With each successive administration, Americans have compared and measured the man in office against his predecessors. Even presidents themselves have attempted to attach their administration to supposed greats of the past. These comparisons provide perspective in the maelstrom of American politics. In the modern era, last weeks news might as well have been two hundred years ago, but by showing continuity between Abraham Lincoln and Barack Obama, for example, politicians hope to persuade the American public to buy their pitch and support their policies. If Franklin Roosevelt did it, then it should be good enough for George W. Bush or Bill Clinton.
THE RIGHT PRESIDENTIAL YARDSTICK
But how do Americans measure presidential success? By popularity? Effective communication? Success in achieving foreign or domestic policy goals? Energy and activity in the office? Leadership? The overall health of the country during and immediately after a presidents administration? An ideological disposition similar to that of the person ranking the president? This is a difficult question and one that Americans have pondered for decades.

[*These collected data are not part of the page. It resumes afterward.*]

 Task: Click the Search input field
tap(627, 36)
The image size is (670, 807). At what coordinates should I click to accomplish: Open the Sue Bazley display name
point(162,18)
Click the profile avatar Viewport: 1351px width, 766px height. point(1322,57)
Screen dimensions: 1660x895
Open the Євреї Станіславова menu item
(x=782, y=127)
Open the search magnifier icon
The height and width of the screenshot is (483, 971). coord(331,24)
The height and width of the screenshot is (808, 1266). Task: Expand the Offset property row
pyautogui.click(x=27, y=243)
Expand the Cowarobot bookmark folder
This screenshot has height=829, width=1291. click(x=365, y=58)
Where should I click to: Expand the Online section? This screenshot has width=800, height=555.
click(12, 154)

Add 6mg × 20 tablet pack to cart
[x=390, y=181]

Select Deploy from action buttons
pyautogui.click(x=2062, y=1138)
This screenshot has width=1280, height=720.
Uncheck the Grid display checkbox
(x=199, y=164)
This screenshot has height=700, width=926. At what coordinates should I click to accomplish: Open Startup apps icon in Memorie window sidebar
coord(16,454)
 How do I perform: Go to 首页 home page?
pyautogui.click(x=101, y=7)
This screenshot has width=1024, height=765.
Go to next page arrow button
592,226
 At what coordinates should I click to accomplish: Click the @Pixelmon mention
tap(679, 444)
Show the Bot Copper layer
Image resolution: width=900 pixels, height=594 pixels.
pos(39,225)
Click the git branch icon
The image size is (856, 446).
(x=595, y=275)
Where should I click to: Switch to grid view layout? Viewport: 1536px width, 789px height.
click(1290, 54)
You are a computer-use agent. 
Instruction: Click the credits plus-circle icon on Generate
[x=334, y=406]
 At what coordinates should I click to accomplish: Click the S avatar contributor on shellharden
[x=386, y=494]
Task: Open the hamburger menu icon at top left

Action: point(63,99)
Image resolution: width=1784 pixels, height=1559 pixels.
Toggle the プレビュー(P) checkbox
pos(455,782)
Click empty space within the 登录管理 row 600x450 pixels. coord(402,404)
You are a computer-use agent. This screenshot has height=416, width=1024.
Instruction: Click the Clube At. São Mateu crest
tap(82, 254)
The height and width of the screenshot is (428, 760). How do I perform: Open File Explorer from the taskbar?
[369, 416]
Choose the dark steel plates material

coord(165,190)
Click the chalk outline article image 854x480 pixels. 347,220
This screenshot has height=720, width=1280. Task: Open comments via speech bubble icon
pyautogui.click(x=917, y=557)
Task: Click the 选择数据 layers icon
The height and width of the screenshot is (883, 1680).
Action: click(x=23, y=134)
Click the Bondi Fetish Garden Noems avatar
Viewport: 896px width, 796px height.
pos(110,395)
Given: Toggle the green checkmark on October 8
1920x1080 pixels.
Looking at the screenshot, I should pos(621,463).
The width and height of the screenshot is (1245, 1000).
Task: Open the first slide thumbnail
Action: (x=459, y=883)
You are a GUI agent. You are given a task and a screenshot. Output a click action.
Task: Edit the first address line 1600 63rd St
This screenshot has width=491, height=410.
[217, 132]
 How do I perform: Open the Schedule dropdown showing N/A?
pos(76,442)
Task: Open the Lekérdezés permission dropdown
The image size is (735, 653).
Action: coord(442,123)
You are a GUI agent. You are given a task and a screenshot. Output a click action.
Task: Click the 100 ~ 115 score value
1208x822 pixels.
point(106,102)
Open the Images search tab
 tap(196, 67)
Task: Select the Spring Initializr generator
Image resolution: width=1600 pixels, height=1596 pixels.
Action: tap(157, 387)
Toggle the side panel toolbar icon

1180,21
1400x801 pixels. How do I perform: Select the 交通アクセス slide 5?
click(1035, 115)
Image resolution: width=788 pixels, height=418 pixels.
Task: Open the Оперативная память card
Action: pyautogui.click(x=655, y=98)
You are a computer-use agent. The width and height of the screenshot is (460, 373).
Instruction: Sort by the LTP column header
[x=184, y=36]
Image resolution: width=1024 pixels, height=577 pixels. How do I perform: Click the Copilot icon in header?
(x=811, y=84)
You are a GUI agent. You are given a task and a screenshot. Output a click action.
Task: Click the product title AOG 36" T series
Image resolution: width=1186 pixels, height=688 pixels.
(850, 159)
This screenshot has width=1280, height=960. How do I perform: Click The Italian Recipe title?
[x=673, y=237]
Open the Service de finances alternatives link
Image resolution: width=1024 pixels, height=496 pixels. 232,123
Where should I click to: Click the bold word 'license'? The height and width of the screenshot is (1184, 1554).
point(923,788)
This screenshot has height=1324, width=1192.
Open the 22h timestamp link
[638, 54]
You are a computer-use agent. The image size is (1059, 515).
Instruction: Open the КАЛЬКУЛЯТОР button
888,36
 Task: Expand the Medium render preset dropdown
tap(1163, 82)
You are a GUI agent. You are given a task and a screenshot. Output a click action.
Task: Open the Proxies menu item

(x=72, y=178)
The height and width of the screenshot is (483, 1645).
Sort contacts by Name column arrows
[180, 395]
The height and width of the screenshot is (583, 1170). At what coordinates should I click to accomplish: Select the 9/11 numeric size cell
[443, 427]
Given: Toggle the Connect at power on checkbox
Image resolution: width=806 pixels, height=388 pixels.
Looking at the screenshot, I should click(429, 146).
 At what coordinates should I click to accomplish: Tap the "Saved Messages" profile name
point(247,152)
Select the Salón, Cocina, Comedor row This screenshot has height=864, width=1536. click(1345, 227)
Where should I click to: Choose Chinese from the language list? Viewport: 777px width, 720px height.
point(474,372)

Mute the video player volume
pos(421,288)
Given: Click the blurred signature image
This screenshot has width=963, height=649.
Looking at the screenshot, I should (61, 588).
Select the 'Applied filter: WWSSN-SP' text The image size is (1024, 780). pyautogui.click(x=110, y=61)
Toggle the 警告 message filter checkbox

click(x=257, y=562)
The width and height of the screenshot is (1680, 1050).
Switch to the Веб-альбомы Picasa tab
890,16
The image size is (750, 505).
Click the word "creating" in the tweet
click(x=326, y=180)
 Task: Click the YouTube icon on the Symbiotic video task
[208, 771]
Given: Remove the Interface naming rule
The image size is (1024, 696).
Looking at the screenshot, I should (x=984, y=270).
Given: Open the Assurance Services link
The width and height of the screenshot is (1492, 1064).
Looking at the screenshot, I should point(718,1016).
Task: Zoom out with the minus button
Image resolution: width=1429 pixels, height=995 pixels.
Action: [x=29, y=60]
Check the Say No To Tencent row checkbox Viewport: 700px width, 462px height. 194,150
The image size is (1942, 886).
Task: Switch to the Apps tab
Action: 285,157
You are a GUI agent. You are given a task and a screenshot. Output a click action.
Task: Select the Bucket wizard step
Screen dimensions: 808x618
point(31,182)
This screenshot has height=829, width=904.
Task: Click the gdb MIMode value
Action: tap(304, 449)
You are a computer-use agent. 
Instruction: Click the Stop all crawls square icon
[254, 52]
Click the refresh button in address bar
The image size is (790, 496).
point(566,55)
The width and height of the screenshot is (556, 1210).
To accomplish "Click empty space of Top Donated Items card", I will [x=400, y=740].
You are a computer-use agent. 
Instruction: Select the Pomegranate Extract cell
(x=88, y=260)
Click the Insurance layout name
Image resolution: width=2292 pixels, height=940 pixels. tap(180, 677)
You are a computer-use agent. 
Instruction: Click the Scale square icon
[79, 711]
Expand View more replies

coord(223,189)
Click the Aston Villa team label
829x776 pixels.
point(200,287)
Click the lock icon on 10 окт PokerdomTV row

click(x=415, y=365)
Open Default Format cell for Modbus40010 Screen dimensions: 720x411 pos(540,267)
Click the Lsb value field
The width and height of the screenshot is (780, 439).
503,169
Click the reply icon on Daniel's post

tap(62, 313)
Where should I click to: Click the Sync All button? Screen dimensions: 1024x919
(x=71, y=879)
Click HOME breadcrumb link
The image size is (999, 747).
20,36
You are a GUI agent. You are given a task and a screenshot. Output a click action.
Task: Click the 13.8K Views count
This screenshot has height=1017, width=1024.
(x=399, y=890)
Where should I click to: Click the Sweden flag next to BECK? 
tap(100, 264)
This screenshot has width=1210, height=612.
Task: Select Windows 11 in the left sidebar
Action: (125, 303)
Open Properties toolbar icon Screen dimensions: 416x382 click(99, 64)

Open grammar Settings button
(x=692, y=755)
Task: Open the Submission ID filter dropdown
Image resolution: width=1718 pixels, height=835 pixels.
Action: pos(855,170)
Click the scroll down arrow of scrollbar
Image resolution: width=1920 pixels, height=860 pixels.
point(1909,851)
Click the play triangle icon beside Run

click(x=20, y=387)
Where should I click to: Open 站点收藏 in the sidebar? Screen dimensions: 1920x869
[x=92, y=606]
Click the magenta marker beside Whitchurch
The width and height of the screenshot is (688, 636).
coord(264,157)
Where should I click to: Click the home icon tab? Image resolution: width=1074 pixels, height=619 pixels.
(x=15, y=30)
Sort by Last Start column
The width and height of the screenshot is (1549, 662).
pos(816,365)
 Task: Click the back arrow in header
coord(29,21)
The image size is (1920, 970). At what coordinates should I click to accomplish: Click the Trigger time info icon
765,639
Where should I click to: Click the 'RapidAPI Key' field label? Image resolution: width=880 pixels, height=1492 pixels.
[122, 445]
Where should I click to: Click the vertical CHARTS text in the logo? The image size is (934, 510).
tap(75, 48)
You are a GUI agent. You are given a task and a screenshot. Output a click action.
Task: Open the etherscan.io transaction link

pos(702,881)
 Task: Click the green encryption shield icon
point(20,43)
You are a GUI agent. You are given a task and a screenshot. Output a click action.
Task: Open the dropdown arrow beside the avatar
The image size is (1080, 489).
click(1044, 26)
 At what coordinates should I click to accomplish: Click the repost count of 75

The historian Arthur Schlesinger Sr. conducted the first academic poll that attempted to rank the presidents for a 1948 issue of Time magazine. The fifty-five academics surveyed found six presidents to be great: Abraham Lincoln, George Washington, Franklin Roosevelt, Woodrow Wilson, Thomas Jefferson, and Andrew Jackson. Schlesinger followed up in a 1962 poll of seventy-five historians for the New York Times Magazine. This poll dropped Jackson from the great category, but otherwise the list remained static.
The historians Schlesinger surveyed were generally left-of-center academics who favored the policies and qualities of the men on the list. Lincoln, Wilson, and FDR were reformers; Jackson presided over the Age of Democracy; Jefferson, as the first peoples president, is always portrayed (incorrectly) as a modern liberal, and Washington was the glue that held the federal Republic together. On this list, only Jeffersons administration could be classified as less than energetic, at least in regard to the public perception of the office: Jefferson deliberately downgraded the presidency during his first term in office. Washingtons careful implementation of executive powers had established precedents for executive conduct, but few followed his advice, and even he disregarded the Constitution during his second term.